SOURCE TEXT:
————————

It seems like LLMs made really big strides for a while but don't seem to be getting better recently, and in some ways recent models feel a bit worse. I'm seeing some good results generating test code, and some really bad results when people go to far with LLM use on new feature work. Base on what I've seen it seems like spinning up new projects and very basic features for web apps works really well, but that doesn't seem to generalize to refactoring or adding new features to big/old code bases.
I've seen Claude and ChatGPT happily hallucinate whole APIs for D3 on multiple occasions, which should be really well represented in the training sets.
> hallucinate whole APIs for D3 on multiple occasions, which should be really well represented in the training sets
With many existing systems, you can pull documentation into context pretty quickly to prevent the hallucination of APIs. In the near future it's obvious how that could be done automatically. I put my engine on the ground, ran it and it didn't even go anywhere; Ford will never beat horses.
It's true that manually constraining an LLM with contextual data increases their performance on that data (and reduces performance elsewhere), but that conflicts with the promise of AI as an everything machine. We were promised an everything machine but if we have to not only provide it the proper context, but already know what constitutes the proper context, then it is not in any way an everything machine.

————————

WHAT IS EXPECTED:
From the thread on LLM coding results, extract the passage that begins at the words "I've seen Claude" and stops after "never beat horses.", keeping every word unchanged.

MATERIAL PROVIDED:
————————

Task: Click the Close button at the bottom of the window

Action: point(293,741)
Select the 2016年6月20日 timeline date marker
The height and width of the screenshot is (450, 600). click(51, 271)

————————

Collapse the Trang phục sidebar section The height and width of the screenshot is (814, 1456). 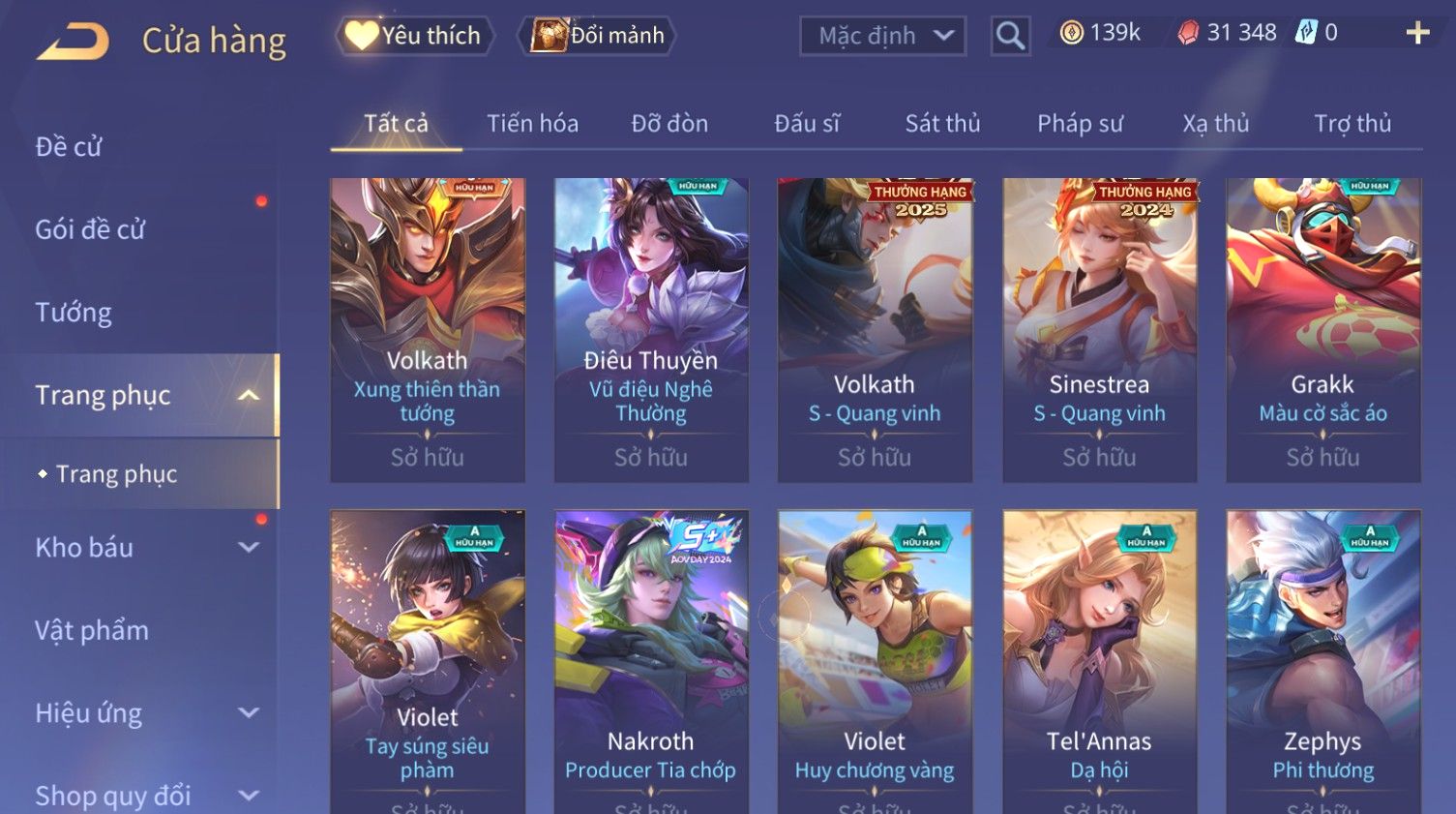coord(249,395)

————————

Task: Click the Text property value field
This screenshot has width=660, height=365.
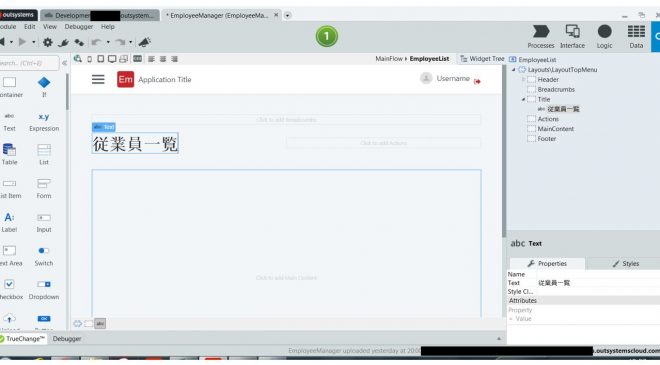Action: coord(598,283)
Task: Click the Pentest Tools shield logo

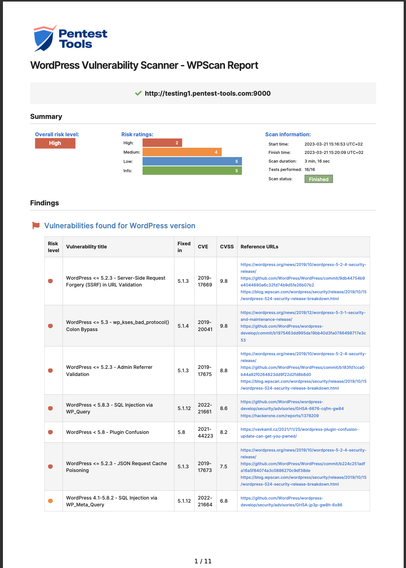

————————

ANSWER TO THE EXERCISE:
I've seen Claude and ChatGPT happily hallucinate whole APIs for D3 on multiple occasions, which should be really well represented in the training sets.
> hallucinate whole APIs for D3 on multiple occasions, which should be really well represented in the training sets
With many existing systems, you can pull documentation into context pretty quickly to prevent the hallucination of APIs. In the near future it's obvious how that could be done automatically. I put my engine on the ground, ran it and it didn't even go anywhere; Ford will never beat horses.